Gazete “AB’ye Kırmızı (ışık) Yaktı… Türk Tarafı Birliğin Müdahiliyetinin Yükseltilmesini Reddediyor… Van Nuffel’e Soğuk Duş” başlığıyla manşete çektiği haberinde Türk tarafının Avrupa Birliği’nin Kıbrıs sorununun çözüm prosedürüne katılımının yükseltilmesini reddettiğini yazdı.

Gazete “güvenilir bilgilerini” kaynak gösterdiği haberinde Türk tarafının Nuffel’e, kendisiyle Kıbrıs sorununun bütün yönlerini değil sadece AB’yle ilgili konuları görüşeceğini söylediğini ve Komisyon Başkanı’nın özel temsilcisine, AB başlığına teknik destek verebileceğine ve AB’nin bazı güven yaratıcı önlemlere yardımcı olabileceğine işaret ettiğini kaydetti.

“BM GENEL SEKRETRİ DE AB’NİN ROLÜNÜN YÜKSELTİLMESİNİ KABUL ETMİŞKEN BU GELİŞME ÇOK OLUMSUZ”

Avrupa Komisyonu’nun Kıbrıs sorununa müdahil olmak için her iki tarafın da rızasını şart koştuğunu hatırlatarak BM Genel Sekreteri Ban Ki Moon, çözümün AB müktesebatıyla uyumunu denetlemek için AB’nin rolünün yükseltilmesini kabul etmişken bu gelişmenin “çok olumsuz” nitelendirildiğini belirten gazete şunları yazdı:

“Çözümün müktesebata uygunluğunu denetlemek için AB’nin müzakerelerdeki rolünün artırılması Lefkoşa’nın ileri götürdüğü bir tezdi. Edinilen bilgiler, Türk tarafının reddinden sonra, Komisyon Başkanı Jose Manouel Barroso’nun Ankara nezdinde girişimde bulunmasının ihtimal dışı olmadığı yolunda.
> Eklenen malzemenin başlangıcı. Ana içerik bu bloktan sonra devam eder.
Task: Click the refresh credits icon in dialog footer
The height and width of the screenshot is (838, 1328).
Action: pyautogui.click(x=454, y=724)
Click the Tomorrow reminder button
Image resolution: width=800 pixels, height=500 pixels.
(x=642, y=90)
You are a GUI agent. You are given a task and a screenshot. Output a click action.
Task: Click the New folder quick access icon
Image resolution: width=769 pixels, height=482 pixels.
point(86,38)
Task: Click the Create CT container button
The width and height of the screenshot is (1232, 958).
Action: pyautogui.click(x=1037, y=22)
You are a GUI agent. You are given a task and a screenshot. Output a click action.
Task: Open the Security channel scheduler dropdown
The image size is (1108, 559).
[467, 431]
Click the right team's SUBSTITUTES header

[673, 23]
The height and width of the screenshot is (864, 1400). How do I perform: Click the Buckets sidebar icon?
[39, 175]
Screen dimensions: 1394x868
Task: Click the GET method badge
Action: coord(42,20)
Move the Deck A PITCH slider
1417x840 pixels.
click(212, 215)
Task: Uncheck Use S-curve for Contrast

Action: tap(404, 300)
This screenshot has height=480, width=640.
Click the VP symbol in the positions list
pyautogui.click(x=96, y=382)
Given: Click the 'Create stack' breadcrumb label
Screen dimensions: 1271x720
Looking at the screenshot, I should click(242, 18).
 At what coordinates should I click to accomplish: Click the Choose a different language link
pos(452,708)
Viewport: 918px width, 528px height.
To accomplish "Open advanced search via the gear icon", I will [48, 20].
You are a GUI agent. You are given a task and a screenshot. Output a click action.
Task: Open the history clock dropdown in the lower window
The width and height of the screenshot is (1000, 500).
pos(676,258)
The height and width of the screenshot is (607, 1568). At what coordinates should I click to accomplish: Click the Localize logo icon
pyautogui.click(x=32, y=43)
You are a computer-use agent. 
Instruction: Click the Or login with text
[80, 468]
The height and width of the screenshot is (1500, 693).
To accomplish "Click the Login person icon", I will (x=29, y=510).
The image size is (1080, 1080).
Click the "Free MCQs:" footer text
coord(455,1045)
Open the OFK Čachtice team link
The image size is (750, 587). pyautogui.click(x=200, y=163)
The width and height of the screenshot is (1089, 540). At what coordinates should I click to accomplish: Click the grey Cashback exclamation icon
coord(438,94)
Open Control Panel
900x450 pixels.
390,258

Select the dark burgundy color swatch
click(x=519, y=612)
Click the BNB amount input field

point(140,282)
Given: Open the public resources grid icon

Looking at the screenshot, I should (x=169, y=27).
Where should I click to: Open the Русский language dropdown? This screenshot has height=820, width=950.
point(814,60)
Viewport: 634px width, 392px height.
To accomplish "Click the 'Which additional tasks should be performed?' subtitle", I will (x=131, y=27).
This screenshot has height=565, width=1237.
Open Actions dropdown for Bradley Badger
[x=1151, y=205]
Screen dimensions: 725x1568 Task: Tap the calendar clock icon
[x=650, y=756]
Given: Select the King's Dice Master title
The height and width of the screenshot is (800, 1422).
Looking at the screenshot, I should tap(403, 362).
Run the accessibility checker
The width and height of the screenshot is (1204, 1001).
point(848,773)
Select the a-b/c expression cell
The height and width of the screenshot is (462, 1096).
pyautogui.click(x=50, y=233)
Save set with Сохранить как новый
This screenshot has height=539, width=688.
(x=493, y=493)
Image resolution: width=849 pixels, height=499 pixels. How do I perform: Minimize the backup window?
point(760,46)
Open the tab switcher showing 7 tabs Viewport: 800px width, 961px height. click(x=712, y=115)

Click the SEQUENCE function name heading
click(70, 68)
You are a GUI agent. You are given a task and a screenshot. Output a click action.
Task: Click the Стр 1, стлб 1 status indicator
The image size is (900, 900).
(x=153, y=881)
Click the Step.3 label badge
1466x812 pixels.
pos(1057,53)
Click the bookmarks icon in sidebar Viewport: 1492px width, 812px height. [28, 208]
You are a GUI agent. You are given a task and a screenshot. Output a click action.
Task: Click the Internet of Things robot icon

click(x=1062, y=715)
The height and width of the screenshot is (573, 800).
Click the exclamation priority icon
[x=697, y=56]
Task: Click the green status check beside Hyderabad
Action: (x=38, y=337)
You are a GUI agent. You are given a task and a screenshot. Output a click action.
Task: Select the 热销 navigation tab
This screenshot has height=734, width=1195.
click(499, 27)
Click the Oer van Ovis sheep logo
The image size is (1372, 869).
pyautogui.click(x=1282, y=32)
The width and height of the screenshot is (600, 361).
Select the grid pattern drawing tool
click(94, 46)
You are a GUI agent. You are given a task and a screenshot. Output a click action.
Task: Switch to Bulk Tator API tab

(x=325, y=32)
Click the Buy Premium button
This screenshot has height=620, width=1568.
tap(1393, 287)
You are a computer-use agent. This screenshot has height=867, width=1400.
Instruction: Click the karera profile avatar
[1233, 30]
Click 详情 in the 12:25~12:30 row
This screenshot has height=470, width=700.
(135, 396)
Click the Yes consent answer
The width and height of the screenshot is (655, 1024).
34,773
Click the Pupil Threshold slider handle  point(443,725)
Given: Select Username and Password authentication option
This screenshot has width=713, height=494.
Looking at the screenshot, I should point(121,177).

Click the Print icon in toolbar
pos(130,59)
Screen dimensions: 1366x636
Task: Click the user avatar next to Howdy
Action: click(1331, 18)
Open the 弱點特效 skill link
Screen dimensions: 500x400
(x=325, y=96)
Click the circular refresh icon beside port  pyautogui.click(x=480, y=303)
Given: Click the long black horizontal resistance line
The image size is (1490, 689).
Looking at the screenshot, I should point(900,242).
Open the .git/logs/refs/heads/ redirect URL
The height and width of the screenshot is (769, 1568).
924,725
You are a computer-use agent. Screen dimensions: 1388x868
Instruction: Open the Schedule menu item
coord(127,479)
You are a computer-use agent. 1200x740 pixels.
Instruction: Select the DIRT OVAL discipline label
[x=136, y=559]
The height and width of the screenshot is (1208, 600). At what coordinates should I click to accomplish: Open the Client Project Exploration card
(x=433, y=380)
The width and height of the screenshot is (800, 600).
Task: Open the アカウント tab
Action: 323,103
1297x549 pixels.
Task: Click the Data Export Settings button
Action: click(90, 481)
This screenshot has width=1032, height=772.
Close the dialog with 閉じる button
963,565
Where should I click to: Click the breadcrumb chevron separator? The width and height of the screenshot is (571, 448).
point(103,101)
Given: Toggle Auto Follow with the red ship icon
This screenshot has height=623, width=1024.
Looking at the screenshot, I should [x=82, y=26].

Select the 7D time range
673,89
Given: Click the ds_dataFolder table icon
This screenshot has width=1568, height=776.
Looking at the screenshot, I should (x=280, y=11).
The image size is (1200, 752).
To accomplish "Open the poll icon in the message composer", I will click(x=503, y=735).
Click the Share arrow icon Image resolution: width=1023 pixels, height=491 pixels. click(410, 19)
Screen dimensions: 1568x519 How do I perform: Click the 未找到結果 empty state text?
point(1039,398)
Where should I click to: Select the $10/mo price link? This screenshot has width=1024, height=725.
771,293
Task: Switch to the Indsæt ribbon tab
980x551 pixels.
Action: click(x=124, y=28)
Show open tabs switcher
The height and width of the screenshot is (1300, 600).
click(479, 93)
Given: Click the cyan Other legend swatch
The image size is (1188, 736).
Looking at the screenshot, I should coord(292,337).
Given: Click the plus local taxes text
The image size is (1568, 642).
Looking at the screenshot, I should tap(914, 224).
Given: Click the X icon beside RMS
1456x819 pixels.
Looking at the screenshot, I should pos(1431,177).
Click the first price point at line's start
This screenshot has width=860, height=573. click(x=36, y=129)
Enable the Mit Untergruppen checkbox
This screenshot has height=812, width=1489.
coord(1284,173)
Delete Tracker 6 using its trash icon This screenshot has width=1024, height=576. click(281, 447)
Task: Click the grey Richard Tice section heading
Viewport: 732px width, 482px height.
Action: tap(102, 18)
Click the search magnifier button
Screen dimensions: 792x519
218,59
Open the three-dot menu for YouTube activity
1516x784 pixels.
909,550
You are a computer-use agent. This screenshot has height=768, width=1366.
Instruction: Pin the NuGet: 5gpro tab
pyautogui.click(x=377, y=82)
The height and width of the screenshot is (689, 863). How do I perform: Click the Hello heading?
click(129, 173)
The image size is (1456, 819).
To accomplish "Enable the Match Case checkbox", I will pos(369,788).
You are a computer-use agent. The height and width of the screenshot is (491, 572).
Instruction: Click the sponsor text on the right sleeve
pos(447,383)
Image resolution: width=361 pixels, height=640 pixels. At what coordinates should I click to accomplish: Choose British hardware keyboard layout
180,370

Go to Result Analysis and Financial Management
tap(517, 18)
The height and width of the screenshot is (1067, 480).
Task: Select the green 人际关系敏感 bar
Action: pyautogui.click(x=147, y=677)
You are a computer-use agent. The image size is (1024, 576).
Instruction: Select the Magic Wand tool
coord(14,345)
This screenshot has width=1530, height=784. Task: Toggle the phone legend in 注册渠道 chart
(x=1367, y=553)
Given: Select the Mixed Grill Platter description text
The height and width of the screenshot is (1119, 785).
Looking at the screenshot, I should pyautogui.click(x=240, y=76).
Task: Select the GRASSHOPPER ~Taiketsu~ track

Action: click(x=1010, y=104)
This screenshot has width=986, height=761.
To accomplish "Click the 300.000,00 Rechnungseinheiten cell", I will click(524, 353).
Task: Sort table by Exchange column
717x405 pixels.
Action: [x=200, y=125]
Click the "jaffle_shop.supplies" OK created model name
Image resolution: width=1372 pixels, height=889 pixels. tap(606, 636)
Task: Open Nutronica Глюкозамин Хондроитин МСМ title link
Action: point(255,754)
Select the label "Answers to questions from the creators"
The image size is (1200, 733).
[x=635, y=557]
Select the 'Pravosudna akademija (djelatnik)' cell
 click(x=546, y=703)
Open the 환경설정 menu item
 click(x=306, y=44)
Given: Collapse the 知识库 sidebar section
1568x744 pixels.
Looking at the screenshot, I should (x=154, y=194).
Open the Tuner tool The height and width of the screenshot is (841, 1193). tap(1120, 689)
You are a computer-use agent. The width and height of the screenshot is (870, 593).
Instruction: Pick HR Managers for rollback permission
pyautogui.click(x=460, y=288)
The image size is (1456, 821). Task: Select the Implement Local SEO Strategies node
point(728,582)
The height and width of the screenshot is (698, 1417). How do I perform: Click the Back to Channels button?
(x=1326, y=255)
Barroso, veda ziyaretleri çerçevesinde Haziran ayında Kıbrıs’a gelmeyi planlıyor, gündeminde de AB’nin Kıbrıs sorununa katkısı bulunuyor.

Türk tarafı Avrupalı yetkililerle temaslarında şu konuyu ısrarla gündeme getiriyor: Kıbrıs sorununda varılacak herhangi bir anlaşma birincil hukuk olsun. Öğrendiğimize göre Türklerin hedefi, üzerinde mutabakata varılacak AB müktesebatından bazı sapmaların ilânihaye devam etmesini güvence altına almaktır.

Avrupalı yetkililer muhataplarına, evet, çözüm çerçevesinde müktesebattan sapmalar olabilir diyorlar ancak bunların geçici olabileceğini vurguluyorlar. Anlaşma maddelerinin AB müktesebatıyla uyumu Pieter Van Nuffel’in sorumluluğuydu ancak Türkler istemiyor.”